The Iran war has pushed Brent crude roughly 40% above pre-war levels, and the price pass-through is spreading.
In plain terms = prices are still climbing — and faster than forecast — so the central bank cannot afford to pause, even with growth decelerating.
03

What is the ECB's own logic? "Credibility costs more than risk"

Rabobank strategist Bas van Geffen: the ECB refuses to repeat its mistake of underestimating inflation — standing pat would damage its credibility more than the risk of hiking.
UBS economist Dean Turner frames this hike as a risk-management move — shifting rates from the lower to the upper end of the neutral range to guard against inflation build-up, not to actively suppress the economy.
This means → the two analysts use different language but reach the same conclusion: the ECB would rather hike one time too many than one time too few and face a credibility challenge.
04

After this hike, are there more to come?

Over 60% of respondents expect one more hike this year, most likely in September, broadly in line with market pricing.
Nearly a third see only this one hike — or none at all; very few expect three or more.
This reflects a consensus that has narrowed from "no clear direction" to "one more, then wait and see."
05

Stagflation — a 1970s relic coming back to life?

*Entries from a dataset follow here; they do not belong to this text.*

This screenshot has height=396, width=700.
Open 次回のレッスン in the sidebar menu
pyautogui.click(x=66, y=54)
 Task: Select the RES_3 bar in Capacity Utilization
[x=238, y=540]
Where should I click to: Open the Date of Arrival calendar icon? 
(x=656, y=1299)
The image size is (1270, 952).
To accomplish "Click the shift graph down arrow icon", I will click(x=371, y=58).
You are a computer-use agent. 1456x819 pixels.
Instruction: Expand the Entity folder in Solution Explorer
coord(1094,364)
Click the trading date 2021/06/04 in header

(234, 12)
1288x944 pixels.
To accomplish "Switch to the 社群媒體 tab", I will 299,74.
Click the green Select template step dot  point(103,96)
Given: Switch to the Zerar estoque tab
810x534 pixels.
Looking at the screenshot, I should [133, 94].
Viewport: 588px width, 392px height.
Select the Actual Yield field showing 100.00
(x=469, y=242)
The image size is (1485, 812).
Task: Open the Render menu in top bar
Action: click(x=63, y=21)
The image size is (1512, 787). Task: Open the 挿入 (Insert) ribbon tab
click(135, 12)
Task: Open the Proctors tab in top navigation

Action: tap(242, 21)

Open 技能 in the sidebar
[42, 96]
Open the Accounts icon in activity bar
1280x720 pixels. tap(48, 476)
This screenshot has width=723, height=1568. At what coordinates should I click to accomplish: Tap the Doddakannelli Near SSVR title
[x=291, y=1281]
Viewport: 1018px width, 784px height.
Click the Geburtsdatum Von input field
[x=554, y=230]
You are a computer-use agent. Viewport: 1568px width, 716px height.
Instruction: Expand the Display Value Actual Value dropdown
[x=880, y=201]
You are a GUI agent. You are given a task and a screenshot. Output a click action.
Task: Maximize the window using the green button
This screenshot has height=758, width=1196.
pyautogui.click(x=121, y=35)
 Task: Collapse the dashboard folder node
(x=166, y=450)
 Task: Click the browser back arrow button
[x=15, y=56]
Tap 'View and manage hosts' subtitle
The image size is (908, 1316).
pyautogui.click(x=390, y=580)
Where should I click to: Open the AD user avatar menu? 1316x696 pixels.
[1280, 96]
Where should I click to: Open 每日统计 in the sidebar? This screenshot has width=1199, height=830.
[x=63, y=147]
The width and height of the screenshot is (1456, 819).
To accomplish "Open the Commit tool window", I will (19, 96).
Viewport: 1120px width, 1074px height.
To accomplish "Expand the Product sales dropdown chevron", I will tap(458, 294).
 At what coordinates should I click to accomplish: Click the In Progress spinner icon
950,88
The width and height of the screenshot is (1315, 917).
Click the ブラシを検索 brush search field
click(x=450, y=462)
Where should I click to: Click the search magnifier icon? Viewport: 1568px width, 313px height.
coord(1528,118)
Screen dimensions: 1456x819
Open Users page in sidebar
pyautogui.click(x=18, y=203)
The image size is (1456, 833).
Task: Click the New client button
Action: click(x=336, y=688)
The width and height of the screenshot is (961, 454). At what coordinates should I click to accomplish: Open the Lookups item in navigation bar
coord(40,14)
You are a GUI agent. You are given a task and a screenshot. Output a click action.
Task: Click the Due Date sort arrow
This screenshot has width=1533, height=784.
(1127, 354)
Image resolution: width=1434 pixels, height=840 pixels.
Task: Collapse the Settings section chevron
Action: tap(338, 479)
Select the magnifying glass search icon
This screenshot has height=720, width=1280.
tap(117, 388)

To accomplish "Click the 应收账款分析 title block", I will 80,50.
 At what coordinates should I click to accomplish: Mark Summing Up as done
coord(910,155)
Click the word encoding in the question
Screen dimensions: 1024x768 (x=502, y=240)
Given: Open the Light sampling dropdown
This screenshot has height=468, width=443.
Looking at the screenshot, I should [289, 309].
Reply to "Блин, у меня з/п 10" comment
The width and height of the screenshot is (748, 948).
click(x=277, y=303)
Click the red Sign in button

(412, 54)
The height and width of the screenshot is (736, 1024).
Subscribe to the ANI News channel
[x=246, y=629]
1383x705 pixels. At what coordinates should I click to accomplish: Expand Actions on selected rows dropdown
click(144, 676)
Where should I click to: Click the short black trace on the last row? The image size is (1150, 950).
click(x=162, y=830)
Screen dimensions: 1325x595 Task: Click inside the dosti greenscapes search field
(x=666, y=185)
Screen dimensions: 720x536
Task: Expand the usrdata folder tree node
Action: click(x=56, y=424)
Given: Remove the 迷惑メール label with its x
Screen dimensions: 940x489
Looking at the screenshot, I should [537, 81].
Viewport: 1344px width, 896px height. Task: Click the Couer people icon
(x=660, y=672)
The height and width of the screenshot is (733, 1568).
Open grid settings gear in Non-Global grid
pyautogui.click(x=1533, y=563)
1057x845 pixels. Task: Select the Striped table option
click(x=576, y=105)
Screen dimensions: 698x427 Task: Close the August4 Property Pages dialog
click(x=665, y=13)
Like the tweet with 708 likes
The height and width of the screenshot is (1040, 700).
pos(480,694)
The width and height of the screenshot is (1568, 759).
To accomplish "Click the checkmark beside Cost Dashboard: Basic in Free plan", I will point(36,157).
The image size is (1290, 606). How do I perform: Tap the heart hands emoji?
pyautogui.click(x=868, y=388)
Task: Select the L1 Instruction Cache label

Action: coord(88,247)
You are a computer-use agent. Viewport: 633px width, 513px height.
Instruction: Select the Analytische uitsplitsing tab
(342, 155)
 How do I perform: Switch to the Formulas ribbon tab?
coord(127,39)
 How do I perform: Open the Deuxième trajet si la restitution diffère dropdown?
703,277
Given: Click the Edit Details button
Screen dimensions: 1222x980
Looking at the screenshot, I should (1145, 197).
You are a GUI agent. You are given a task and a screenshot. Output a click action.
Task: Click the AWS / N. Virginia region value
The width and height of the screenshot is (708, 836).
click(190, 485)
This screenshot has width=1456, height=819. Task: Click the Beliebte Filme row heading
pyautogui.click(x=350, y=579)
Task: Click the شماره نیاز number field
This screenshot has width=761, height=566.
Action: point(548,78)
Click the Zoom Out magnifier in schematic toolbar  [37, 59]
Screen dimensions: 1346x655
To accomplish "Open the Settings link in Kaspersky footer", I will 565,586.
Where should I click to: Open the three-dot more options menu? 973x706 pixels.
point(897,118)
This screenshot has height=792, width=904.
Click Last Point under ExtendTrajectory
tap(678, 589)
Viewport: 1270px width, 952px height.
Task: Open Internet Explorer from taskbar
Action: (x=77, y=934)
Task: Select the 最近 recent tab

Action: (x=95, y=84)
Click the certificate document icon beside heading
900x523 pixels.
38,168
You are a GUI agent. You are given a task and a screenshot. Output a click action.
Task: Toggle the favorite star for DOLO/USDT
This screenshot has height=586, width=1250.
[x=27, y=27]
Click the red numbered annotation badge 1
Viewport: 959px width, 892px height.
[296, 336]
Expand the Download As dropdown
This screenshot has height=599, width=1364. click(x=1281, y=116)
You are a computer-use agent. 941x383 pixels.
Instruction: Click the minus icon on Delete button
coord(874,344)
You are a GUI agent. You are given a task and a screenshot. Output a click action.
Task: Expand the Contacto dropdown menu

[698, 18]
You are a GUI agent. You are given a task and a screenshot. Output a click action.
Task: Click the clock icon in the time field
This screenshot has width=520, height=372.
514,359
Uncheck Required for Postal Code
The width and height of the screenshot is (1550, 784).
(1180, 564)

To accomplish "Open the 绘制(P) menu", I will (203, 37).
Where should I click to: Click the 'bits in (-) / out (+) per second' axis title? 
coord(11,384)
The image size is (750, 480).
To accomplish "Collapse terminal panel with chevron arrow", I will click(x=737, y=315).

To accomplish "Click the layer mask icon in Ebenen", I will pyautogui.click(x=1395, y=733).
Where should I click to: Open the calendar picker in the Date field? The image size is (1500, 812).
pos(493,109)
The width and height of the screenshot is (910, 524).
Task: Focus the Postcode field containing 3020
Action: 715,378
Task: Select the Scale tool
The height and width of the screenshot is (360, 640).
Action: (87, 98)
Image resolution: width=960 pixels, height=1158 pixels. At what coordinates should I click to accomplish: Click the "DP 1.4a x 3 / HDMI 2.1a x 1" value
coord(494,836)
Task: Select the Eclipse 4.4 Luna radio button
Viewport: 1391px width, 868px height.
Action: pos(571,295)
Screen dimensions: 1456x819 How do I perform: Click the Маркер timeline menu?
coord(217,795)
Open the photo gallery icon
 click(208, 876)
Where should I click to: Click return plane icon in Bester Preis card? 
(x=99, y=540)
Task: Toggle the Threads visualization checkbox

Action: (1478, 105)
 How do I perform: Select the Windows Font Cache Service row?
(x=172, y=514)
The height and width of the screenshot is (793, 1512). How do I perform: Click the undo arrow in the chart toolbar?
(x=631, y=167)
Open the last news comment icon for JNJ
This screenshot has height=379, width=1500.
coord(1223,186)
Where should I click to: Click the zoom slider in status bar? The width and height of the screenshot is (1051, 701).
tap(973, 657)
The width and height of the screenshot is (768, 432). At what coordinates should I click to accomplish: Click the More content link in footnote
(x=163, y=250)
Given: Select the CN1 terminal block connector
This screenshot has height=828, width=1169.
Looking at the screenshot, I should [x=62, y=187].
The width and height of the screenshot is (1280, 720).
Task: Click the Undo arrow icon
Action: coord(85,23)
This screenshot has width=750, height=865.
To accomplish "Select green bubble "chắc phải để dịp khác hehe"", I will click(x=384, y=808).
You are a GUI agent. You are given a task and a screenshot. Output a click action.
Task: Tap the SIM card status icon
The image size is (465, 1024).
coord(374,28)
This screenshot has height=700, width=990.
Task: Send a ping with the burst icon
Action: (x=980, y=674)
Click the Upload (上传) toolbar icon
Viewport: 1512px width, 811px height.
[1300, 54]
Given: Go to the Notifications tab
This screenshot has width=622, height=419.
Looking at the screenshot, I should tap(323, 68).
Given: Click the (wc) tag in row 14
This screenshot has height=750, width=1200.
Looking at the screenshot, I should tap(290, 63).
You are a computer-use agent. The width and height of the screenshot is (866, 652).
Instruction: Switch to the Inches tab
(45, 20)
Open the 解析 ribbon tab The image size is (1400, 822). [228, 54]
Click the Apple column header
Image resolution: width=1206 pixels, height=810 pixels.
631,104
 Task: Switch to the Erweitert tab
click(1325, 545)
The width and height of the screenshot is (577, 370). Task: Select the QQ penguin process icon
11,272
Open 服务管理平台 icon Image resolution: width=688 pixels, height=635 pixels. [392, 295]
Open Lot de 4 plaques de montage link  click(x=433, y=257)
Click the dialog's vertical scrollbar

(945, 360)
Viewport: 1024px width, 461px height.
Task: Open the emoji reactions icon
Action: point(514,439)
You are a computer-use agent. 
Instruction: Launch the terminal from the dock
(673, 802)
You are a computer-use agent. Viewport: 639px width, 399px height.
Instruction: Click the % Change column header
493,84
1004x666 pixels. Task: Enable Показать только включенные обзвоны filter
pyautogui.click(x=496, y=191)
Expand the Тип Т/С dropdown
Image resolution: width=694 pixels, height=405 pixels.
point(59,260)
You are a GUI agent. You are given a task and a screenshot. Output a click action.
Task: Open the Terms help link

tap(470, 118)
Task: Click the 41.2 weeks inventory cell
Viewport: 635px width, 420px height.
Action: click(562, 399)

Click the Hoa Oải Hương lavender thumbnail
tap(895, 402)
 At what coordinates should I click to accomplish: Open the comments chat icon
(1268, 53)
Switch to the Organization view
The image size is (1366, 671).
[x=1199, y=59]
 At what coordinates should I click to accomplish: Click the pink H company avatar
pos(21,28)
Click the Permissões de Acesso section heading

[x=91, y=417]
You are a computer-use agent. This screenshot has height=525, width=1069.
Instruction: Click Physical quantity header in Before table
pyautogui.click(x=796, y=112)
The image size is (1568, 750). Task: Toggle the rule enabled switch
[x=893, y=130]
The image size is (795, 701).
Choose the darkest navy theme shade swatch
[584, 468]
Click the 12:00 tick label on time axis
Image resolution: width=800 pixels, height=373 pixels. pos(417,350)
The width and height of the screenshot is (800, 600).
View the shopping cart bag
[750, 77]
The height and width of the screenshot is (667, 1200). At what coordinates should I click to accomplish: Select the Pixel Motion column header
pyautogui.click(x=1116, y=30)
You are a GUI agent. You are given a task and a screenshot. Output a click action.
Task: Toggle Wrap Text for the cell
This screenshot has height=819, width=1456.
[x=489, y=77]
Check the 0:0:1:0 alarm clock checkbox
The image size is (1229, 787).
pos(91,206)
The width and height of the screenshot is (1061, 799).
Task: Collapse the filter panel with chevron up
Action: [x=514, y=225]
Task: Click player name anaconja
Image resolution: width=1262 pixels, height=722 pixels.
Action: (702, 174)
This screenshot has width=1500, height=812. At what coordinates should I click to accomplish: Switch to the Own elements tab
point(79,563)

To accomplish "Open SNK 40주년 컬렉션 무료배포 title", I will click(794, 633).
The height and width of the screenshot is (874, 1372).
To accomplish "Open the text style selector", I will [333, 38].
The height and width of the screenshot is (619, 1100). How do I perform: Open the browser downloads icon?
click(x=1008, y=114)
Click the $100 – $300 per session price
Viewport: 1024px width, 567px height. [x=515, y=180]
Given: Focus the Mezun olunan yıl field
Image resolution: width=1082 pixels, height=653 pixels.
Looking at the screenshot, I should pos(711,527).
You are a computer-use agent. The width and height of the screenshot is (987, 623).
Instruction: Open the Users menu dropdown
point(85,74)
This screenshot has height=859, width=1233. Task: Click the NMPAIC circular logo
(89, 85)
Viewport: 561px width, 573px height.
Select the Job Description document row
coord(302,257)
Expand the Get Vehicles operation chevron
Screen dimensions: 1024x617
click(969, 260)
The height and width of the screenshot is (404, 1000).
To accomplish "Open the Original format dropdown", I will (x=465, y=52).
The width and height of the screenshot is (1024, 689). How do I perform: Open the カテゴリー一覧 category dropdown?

Eurozone GDP growth is forecast at just 0.7% in 2026, the slowest since 2023, revised down for a third straight month.
Two-thirds of surveyed economists see elevated stagflation risk — a stark contrast with ECB President Lagarde's April remark that "stagflation is a 1970s concept and does not apply today."
Van Geffen is blunt: the coming quarters will show stagnation while energy prices keep pushing inflation higher — "this does have the hallmarks of a stagflation scenario."
Put simply = the economy isn't growing, prices won't stop rising — that is the textbook definition of stagflation, whether or not the central bank chief acknowledges it.

Content is for reference only, not financial advice.